The board was created in 2011 as a budget saving measure, consolidating the leadership systems of the state’s four Connecticut State University campuses (Western in Danbury, Eastern in Willimantic, Southern in New Haven and Central in New Britain), the state’s 12 community colleges, plus the online Charter Oak College. UConn is the only component of public higher education excluded from the consolidation. Kennedy, the former president of University of Maine, was hired on a five-year contract to lead the new system, which collectively includes around 100,000 students.
The true problems began when the Connecticut Mirror first disclosed the illegal raises approved by Kennedy and not shared with the other board members – not even the second-in-command, Executive Vice President Michael P. Meotti. Meotti himself resigned a few hours after Kennedy. The problems only compounded when the Hartford Courant disclosed that Kennedy was paid in full for nine weeks this past summer, but he left Connecticut completely and lived in his Minnesota summer home. Kennedy’s annual salary is $340,000.
Leaving the state for a weekend of vacation is sometimes necessary to rest and recharge. But to disappear for over two months on full pay – when you have been in the job for less than a year and your job is so important to so many people – is irresponsible. As for the part about the single-handedly approved raises, that is beyond irresponsible: it is illegal.

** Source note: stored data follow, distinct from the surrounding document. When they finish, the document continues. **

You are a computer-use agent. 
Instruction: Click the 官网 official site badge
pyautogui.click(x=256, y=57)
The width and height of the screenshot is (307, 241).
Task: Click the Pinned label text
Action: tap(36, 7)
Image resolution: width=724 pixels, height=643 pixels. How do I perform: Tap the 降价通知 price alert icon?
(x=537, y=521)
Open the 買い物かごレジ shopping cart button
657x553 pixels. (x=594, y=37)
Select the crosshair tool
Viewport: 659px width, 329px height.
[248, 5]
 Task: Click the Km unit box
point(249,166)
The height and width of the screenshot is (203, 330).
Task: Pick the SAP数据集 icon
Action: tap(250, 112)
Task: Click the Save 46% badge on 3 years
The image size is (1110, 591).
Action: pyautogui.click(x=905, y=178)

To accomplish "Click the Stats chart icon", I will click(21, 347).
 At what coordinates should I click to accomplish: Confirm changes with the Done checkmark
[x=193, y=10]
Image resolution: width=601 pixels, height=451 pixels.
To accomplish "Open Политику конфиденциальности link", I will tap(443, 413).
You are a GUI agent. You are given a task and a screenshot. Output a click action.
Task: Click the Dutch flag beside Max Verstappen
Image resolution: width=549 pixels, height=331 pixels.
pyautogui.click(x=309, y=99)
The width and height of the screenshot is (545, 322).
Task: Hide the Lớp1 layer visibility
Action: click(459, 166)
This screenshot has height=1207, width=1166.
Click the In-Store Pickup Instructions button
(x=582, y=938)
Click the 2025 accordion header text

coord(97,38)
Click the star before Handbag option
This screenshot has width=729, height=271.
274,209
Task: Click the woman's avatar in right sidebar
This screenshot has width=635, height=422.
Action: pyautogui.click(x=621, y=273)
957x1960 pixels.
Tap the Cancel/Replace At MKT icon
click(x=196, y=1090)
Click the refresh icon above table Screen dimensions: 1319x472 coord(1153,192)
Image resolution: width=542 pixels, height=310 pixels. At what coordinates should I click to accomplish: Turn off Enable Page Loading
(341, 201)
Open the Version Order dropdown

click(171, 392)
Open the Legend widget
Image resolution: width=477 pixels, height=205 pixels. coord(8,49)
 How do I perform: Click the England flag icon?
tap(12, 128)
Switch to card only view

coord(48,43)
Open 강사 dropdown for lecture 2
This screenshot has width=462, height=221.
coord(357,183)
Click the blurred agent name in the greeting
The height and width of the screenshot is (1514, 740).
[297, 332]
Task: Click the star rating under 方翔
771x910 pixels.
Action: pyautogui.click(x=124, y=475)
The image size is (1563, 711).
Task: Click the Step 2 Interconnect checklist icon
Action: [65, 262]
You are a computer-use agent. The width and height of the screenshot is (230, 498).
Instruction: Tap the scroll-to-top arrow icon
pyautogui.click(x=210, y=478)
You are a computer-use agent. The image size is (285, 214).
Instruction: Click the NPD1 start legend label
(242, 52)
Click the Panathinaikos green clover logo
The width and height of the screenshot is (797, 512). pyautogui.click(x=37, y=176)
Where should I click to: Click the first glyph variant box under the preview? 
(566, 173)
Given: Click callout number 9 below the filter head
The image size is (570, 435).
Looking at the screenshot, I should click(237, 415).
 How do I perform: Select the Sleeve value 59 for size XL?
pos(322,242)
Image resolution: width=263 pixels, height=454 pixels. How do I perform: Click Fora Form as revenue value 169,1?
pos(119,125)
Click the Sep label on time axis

Taking over Kennedy’s position as an interim replacement during this time of controversy is none other than UConn’s own former president, Philip Austin. We support this hire of the man who led the university for 11 years from 1996 to 2007, the longest stretch a person stayed in the position since Albert Jorgensen stepped down in 1962. He seems to handle the whole “interim” thing quite well: in the last two years alone, he served as interim UConn president for a year in 2010-11 after Michael Hogan left for University of Illinois and served as interim head of the UConn Health Center earlier this year for a few months. Clearly, he is committed to higher education in Connecticut. And we doubt he will bail out in the summers to a second home in Minnesota.